The IPAM.

. 3 min read . Written by Kuba Vitek
The IPAM.

Sunday, 29th December. Caribbean island of St. Kitts.

I sneaked some coffee (bevarages are on general not allowed outside the crew bar and crew mess) to the deck 13, basically the rooftop of our ship, one of only two decks crew and staff is allowed to. In front of me a ridiculously lush view of the island’s many forest-clad volcanos with their tops shrouded in clouds, and the glistening bodies of our ship’s dancers and singers, topping up their bronze under the scorching December sun. Personally I don’t think they’re very good - testament to which being also the fact one of the elderly guests in the audiance DIED during the Christmas Eve performance, but I do appreciate the dedication and energy they put into their presentation and shows day by day, twice every night, with the extras like their mortifying Christmas song acapella medley they delivered by the ship’s humongous Christmas tree. Speaking to quite a many different crew members in the past two weeks of our contract (has it really only been two weeks?!!!), I’m pretty sure there’s not a single occupation on this ship, no matter how high in the hierarchy you go, that’s easy, or easier than others.

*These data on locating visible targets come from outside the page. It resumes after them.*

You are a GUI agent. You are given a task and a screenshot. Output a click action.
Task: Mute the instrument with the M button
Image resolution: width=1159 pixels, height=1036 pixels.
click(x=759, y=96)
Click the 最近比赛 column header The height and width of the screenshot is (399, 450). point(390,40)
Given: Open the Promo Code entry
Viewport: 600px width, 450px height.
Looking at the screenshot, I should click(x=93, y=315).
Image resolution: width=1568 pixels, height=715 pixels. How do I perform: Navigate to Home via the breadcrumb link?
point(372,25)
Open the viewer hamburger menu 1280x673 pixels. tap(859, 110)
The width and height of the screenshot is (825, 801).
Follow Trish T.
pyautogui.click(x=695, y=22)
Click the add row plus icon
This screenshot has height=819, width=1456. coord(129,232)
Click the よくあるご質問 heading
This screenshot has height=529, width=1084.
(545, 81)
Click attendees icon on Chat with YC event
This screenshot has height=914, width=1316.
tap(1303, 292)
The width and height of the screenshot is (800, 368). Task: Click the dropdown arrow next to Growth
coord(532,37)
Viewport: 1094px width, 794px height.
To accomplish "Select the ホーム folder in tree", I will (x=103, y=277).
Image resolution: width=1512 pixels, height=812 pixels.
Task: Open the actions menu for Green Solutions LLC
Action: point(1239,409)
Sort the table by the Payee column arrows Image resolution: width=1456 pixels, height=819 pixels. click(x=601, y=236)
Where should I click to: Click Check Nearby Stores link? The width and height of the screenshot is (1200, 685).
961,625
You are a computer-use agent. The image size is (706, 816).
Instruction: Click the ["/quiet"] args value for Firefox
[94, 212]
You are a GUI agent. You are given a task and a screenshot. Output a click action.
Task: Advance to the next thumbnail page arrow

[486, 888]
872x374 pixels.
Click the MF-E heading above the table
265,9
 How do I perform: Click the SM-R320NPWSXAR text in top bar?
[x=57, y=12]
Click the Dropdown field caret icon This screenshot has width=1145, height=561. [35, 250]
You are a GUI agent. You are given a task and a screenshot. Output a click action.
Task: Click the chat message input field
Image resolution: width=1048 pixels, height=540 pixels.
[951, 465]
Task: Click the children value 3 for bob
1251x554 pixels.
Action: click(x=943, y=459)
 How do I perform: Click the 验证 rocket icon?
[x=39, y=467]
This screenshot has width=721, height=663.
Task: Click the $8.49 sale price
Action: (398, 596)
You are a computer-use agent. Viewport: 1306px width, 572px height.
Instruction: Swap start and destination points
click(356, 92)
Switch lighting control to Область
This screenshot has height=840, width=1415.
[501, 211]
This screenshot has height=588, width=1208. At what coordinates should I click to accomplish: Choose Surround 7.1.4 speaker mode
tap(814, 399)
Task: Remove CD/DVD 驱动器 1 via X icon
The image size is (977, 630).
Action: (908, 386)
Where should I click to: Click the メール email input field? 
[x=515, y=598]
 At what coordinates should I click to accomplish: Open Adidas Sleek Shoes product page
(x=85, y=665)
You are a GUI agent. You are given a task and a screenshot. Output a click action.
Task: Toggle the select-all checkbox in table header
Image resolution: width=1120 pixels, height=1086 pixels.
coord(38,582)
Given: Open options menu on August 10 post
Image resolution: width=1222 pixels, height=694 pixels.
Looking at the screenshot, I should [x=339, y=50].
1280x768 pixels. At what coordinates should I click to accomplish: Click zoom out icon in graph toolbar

Today I’m on so called IPAM duty. Every single crew member have their assigned role (for us it’s mainly helping to co-ordinate and scan cards of all guest that need to be accounted for, calming hysteric outbreaks) and muster station - places where guest and staff gather during the times of emergency. On the ‘sea days’ we sell. 12 hours a day, every day. No days off. If the ship sails, you work. On most of the port days, the shopping assistants are allowed to disembark (unless they put you on a fucking ‘brilliant customer service’ or ‘firefighting’ training) and enjoy a few fleeting moments of freedom. We need to be back on ship before the guests - around 3.30pm, sometimes 5pm if we get lucky, of course back to work the same day 6-10pm (once again after the ship starts moving, because only then you’re allowed to sell duty free), which proves particularly challenging should you spend your port day tasting incredibly sweet and incredibly strong caribbean cocktails and getting second degree burns under the Barbados sun (yes, that was me yesterday). It’s one of those cruel proofs of relativity - you know the kind of ‘touch a hot pan and a second feels like an hour, touch a hot woman and an hour feels like a second’ : the four hours shifts following our port days feel incomparably longer than our usual 12-14 hours working days.

Whilst being IPAM, you’re literally just on a standby, so people usually use the opportunity to catchup on some sleep and laundry, so that’s pretty much my plan. I did some running on the deck 9, literally almost jumping over the sunbathing elderly who for some odd reason choose to hang around the ship rather than exploring the island, absolutely dreading all along that I’d be stopped and disciplined by some of the higher ranking officers - the strict nature of this particular luxury cruise line does that to you...at least that way my heart rate peaked on around 170. Only on the port days, we’re graciously allowed to use the onboard spa in between 6-8pm (as a shopee working from 6pm, you can really only go on your night off - we each got one single night off as a little Christmas treat - which is my case tonight). In effect this will be my first full day off since 15th December. I feel spoiled and very lucky and also sad that this would not be repeated in the six coming months. Tomorrow we’re docking at St. Martin island. Half day, exploring, evening shift and what follows are three days sailing towards New York, half day off & the whole seven days transatlantic crossing again (seven days of 12hrs shifts with absolutely zero time for anything else), which had almost cost me my sanity and my feet the frist time around.

Time to enjoy some forbidden coffee on the sun (I feel like SUCH a rebel), listen to the incredibly gay and incredibly dull conversations of our theatre team, watch the pterodactyl-like sea birds circling the chimneys of our ship (seriously what are those? Can someone google them for me? Ah, I miss Google) and pretend to read whilst falling asleep and adding a few degrees to those burns on my back.